Mixed-status couples usually understand the risks associated in sex when your partner has HIV and will take steps to practice safer sex. However, couples where both parties are HIV+ should also continue using protection. Even if you are HIV+, you could pick up additional strains of the virus, leading to super-infection.
What is Super-Infection?
Multiple strains of the human immunodeficiency virus exist, and it’s possible for an HIV-positive person to acquire a subsequent form of the virus. This is known as a super-infection or re-infection. The newer subtype of HIV can actually coexist in the bloodstream with the initial strain.

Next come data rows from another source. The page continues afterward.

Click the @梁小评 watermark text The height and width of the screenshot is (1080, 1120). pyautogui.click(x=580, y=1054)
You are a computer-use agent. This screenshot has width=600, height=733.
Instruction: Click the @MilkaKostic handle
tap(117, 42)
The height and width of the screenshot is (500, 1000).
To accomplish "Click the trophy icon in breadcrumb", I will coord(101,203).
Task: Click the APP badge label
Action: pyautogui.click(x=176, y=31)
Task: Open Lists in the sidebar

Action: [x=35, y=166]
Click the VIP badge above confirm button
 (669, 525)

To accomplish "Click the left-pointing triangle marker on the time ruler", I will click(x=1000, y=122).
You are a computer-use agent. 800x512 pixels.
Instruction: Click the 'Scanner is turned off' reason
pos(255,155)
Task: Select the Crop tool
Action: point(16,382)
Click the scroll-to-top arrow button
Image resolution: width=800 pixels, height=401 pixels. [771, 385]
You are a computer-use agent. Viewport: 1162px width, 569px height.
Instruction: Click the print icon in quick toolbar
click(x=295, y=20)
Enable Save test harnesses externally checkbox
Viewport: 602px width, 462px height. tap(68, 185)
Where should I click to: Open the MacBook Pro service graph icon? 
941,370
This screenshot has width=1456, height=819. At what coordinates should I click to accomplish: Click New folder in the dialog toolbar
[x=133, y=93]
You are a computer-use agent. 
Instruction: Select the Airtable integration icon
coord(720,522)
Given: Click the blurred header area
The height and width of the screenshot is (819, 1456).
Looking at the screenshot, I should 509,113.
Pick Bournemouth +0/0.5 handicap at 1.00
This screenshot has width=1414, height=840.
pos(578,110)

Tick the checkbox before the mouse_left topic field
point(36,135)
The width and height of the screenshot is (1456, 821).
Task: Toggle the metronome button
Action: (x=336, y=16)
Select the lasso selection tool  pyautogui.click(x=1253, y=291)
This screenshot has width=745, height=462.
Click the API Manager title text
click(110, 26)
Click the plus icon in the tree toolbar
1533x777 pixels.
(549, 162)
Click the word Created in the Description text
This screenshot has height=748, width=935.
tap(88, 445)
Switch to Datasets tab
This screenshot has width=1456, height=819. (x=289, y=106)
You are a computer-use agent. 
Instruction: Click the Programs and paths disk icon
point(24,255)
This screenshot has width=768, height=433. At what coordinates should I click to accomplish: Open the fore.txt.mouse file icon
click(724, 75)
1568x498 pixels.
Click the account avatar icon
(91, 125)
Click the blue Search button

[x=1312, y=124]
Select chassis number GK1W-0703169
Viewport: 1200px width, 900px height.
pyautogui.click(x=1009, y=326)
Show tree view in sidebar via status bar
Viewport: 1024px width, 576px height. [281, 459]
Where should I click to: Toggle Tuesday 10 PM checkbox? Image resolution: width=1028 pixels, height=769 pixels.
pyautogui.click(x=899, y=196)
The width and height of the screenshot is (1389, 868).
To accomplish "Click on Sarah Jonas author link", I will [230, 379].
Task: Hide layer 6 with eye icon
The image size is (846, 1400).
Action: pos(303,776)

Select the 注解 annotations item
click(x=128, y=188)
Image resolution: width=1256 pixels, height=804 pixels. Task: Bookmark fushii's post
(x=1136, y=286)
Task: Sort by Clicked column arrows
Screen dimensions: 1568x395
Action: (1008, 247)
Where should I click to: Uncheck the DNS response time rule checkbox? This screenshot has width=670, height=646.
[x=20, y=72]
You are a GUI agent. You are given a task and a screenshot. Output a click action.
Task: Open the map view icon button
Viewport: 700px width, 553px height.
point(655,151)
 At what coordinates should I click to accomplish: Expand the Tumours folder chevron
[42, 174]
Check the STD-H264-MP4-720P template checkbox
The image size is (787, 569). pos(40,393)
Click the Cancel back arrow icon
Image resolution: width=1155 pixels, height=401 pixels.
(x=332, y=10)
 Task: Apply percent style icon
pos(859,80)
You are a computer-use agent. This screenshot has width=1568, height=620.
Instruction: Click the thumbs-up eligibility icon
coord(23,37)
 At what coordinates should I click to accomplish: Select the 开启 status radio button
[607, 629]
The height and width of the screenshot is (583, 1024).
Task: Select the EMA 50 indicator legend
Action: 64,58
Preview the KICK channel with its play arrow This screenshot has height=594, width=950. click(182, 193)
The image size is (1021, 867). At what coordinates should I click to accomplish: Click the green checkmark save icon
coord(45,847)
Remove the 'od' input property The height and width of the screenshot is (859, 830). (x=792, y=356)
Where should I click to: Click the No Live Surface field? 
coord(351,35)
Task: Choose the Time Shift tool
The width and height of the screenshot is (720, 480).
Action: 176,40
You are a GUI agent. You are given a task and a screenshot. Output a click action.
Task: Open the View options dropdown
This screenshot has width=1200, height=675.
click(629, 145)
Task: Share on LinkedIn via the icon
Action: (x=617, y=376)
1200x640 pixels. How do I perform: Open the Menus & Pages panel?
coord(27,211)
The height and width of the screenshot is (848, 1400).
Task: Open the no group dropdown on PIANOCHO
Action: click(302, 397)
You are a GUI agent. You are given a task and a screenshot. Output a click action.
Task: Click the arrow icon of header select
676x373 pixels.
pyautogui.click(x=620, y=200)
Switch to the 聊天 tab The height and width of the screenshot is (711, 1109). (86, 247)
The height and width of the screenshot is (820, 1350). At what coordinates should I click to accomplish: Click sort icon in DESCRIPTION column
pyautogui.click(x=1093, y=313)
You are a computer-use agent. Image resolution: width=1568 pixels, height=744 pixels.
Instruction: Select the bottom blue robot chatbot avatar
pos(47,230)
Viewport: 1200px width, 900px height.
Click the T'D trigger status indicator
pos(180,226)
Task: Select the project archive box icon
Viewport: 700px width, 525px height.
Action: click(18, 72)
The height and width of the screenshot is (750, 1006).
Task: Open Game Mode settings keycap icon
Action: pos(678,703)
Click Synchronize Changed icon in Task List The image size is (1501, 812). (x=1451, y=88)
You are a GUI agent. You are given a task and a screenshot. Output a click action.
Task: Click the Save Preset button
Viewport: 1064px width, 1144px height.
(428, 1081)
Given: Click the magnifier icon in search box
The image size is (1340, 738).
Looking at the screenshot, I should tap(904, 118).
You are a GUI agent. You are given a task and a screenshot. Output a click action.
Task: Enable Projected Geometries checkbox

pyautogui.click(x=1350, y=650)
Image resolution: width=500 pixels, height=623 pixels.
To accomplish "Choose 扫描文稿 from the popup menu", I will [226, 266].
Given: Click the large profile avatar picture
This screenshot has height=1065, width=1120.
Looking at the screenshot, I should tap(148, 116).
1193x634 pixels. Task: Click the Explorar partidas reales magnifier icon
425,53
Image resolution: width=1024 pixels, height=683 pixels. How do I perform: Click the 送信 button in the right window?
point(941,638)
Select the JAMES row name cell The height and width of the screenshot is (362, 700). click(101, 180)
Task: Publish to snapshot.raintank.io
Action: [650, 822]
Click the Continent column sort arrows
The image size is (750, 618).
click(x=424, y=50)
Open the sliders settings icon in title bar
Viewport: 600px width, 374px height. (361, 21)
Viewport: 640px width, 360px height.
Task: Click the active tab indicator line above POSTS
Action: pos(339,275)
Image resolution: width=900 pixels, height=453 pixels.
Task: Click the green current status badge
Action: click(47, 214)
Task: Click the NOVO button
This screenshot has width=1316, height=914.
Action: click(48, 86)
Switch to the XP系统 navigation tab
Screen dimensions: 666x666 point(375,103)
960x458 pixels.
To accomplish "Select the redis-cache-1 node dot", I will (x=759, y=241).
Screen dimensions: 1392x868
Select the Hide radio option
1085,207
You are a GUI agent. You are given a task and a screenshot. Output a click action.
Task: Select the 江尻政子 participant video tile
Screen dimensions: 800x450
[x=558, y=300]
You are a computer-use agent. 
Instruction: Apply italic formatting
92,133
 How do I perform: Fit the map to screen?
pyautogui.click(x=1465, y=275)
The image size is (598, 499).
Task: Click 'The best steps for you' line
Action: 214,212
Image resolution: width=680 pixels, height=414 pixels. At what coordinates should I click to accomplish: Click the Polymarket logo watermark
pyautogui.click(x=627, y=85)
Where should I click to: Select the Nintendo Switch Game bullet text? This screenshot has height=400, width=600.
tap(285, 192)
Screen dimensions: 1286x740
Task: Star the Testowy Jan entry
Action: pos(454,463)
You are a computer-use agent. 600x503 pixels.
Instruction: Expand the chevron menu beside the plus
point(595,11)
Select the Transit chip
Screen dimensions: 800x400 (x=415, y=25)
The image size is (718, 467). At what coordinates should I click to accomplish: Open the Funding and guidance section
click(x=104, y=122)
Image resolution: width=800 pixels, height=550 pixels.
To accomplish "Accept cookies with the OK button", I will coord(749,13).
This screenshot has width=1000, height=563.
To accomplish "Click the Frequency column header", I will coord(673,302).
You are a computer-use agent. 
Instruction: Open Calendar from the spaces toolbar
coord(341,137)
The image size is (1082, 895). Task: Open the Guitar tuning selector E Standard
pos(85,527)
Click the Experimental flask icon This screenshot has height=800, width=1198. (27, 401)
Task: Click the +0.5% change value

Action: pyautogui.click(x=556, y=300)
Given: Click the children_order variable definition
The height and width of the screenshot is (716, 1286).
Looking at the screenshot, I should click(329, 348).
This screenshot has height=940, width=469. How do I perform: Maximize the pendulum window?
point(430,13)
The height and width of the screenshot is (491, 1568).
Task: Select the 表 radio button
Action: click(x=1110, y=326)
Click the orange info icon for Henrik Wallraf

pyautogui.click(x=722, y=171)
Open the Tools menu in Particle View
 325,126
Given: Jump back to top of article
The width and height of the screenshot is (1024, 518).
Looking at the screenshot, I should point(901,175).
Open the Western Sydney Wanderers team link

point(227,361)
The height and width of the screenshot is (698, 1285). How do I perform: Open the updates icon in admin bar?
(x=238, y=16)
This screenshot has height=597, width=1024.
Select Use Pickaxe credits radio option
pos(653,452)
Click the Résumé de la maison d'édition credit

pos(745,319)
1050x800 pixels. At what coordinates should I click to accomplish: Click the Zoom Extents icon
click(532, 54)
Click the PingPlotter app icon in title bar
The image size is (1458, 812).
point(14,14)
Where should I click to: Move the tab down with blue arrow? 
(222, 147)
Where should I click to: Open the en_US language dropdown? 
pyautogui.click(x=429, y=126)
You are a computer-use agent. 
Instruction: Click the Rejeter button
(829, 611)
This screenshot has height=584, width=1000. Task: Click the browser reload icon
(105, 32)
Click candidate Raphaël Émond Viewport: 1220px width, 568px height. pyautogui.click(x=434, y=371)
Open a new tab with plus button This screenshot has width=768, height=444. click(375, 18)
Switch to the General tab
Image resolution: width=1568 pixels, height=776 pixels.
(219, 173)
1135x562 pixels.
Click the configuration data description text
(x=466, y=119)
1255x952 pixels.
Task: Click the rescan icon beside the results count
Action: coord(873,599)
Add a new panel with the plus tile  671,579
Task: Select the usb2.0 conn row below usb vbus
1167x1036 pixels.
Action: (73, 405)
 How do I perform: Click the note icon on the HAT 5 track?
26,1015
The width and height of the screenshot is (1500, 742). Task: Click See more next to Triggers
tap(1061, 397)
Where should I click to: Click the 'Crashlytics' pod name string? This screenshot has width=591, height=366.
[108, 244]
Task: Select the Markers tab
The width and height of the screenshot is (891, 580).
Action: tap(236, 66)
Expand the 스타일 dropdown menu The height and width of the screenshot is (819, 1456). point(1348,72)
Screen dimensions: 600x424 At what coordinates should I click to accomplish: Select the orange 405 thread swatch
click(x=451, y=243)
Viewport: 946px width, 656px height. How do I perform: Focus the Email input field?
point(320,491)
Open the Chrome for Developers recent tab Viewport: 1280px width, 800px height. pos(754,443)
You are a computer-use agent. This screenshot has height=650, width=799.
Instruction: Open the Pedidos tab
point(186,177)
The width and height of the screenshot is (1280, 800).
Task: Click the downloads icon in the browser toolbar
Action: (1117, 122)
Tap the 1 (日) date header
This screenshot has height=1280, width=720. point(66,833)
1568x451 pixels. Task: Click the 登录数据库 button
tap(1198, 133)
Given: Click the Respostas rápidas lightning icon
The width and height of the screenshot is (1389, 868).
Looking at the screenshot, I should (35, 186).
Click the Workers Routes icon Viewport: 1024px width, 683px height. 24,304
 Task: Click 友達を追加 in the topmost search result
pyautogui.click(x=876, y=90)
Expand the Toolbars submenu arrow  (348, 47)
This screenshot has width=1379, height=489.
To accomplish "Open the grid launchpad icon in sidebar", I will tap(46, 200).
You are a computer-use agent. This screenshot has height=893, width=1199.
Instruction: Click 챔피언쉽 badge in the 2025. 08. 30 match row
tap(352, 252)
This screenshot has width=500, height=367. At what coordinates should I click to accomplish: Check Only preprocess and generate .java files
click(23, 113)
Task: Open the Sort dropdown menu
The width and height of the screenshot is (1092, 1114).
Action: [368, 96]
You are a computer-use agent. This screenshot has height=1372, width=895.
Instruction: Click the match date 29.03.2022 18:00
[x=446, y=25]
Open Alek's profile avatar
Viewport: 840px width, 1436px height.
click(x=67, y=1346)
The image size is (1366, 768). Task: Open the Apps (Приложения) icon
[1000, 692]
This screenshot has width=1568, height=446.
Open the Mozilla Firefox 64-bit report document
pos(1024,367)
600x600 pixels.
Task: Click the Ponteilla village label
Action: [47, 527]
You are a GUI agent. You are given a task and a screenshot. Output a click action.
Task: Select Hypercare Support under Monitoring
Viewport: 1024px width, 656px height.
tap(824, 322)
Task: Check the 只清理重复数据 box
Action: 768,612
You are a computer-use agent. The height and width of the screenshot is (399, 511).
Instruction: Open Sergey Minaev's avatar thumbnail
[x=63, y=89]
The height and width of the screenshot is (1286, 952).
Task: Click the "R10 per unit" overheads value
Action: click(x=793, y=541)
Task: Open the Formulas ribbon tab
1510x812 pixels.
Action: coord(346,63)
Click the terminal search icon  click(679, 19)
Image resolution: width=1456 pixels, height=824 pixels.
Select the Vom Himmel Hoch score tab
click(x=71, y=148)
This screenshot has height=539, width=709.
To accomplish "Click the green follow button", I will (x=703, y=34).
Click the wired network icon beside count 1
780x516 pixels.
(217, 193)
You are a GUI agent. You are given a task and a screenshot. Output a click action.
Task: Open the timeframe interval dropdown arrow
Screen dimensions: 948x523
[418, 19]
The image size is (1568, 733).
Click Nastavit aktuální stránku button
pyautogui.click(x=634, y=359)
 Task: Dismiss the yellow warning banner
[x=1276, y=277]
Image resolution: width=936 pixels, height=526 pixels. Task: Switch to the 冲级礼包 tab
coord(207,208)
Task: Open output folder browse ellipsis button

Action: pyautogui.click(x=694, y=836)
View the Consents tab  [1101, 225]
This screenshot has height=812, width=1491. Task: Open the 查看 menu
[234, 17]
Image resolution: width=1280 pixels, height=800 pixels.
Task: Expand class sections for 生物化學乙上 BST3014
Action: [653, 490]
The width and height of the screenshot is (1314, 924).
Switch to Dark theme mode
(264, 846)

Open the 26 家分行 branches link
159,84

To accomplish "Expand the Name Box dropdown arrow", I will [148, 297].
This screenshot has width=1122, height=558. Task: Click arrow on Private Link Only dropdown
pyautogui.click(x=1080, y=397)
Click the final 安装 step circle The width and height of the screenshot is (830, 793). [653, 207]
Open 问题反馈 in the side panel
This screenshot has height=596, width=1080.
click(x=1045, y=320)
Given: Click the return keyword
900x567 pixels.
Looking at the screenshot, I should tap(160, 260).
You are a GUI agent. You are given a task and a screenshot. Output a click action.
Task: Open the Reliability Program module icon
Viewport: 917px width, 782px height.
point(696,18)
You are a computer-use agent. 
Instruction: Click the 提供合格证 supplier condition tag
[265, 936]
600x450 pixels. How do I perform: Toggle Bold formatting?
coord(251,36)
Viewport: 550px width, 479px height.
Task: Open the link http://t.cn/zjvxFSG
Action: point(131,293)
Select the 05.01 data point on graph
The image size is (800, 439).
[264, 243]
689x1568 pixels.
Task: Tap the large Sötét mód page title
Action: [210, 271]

A secondary strain is considered a super-infection if it develops after the immune system begins to respond to the first infection. This means people already in the treatment stage can be affected. The viral load in an infected person’s blood and other areas may have an impact on susceptibility. Viral load – as we talked about last month — is basically the total amount of the virus in the system. Many people who developed super-infections initially had low numbers. After acquiring the second strain, viral loads typically increase.
How Dangerous is Super-Infection?
Super-infections are risky because of the negative effects they create. Some subtypes of HIV may be more resistant to the drugs used to treat the individual. As a result, the progression of HIV-related diseases may increase. CD4 or T cells may also decrease in number when reinfection occurs.
These white blood cells are central to safeguarding the body from infection, and lower counts can trigger a domino effect of health issues. Because of these concerns, treatment for reinfected individuals often becomes more complicated.
Always Practice Safer Sex
Although super-infections seem to be rare, the negative consequences are too serious to ignore. Even if both you and your partner have HIV, you can each still develop a second strain that may be worse than the first. It’s vital to use protection every time you have sex if you want to prevent reinfection. Taking the right steps now may promote you and your partner’s good health for the future.